PROVIDED RECORDS ->
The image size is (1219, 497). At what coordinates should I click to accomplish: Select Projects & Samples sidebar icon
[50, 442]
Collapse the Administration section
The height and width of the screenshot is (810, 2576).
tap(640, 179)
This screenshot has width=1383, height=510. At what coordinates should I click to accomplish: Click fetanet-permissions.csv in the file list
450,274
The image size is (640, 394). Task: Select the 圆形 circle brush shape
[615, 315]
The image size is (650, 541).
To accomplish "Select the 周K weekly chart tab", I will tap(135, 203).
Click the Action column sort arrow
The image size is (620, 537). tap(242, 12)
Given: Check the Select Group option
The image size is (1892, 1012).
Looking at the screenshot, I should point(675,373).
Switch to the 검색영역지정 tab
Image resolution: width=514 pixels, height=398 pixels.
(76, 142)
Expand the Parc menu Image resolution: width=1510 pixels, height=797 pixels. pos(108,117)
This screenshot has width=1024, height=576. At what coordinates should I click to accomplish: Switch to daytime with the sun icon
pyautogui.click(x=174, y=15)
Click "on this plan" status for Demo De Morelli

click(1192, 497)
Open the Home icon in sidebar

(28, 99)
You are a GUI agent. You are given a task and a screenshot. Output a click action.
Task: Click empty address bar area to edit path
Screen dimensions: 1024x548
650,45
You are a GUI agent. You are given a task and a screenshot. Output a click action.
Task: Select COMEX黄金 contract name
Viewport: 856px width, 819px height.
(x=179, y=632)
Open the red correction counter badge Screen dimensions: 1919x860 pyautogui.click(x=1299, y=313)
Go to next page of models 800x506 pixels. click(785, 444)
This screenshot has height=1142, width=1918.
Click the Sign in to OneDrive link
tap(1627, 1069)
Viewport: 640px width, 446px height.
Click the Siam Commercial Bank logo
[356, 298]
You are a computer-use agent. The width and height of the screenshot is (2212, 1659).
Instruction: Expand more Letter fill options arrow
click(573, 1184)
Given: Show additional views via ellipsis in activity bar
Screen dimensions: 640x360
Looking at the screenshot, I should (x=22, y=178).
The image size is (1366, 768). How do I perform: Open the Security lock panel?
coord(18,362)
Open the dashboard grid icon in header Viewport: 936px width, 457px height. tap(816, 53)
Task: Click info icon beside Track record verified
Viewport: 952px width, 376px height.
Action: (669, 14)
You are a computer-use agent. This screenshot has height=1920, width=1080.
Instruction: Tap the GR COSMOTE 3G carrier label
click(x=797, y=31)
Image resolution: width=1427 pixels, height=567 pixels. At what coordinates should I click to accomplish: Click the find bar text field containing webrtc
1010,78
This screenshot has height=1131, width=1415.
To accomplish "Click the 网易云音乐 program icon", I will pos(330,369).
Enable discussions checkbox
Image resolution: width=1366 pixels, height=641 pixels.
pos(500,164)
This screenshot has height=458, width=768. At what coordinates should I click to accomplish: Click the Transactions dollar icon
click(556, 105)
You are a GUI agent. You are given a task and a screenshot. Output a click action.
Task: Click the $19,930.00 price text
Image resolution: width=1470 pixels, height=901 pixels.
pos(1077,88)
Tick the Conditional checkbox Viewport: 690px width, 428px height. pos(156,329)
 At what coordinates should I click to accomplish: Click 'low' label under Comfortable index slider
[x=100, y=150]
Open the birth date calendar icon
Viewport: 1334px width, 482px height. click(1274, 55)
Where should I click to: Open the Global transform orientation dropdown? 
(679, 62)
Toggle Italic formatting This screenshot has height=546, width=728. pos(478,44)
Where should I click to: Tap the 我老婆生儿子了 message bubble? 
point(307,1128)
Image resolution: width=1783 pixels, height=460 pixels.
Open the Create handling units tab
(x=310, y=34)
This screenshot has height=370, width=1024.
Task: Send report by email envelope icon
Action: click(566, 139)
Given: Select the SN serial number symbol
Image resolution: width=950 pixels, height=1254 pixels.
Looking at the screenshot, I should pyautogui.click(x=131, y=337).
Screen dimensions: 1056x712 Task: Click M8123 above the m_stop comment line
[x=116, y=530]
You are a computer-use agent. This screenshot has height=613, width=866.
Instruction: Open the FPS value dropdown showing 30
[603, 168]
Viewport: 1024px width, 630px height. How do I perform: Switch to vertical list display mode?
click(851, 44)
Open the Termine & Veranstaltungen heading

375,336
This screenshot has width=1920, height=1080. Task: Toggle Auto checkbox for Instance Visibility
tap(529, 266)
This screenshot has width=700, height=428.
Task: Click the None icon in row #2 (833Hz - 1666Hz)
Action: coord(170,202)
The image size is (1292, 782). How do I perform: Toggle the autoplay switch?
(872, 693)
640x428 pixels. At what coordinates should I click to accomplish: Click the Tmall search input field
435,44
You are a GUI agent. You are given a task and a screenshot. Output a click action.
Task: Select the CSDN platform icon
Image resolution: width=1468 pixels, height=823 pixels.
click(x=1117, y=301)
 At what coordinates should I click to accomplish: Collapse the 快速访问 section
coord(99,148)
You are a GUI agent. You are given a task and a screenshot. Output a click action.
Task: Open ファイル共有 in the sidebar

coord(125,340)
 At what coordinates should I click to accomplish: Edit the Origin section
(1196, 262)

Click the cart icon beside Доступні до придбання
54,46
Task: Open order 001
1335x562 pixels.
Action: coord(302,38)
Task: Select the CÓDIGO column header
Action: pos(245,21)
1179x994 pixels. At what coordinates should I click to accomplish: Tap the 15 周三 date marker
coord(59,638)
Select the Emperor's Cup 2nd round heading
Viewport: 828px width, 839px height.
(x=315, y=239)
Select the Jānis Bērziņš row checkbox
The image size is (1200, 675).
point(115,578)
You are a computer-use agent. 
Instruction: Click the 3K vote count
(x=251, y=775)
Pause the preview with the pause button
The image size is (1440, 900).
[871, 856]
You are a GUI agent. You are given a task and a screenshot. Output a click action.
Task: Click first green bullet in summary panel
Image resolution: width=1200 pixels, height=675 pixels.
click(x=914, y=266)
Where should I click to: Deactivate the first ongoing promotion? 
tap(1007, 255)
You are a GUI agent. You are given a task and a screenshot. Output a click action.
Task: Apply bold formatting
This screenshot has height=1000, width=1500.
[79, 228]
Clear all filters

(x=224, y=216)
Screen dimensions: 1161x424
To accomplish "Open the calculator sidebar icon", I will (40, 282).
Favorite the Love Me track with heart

YOUR TASK ->
Beginning with the line containing "Click the Action column sort arrow" in the material above, copy every line exactly until you have copied the line containing "This screenshot has height=1142, width=1918.".

WRITTEN SOLUTION ->
Click the Action column sort arrow
The image size is (620, 537). tap(242, 12)
Given: Check the Select Group option
The image size is (1892, 1012).
Looking at the screenshot, I should point(675,373).
Switch to the 검색영역지정 tab
Image resolution: width=514 pixels, height=398 pixels.
(76, 142)
Expand the Parc menu Image resolution: width=1510 pixels, height=797 pixels. pos(108,117)
This screenshot has width=1024, height=576. At what coordinates should I click to accomplish: Switch to daytime with the sun icon
pyautogui.click(x=174, y=15)
Click "on this plan" status for Demo De Morelli

click(1192, 497)
Open the Home icon in sidebar

(28, 99)
You are a GUI agent. You are given a task and a screenshot. Output a click action.
Task: Click empty address bar area to edit path
Screen dimensions: 1024x548
650,45
You are a GUI agent. You are given a task and a screenshot. Output a click action.
Task: Select COMEX黄金 contract name
Viewport: 856px width, 819px height.
(x=179, y=632)
Open the red correction counter badge Screen dimensions: 1919x860 pyautogui.click(x=1299, y=313)
Go to next page of models 800x506 pixels. click(785, 444)
This screenshot has height=1142, width=1918.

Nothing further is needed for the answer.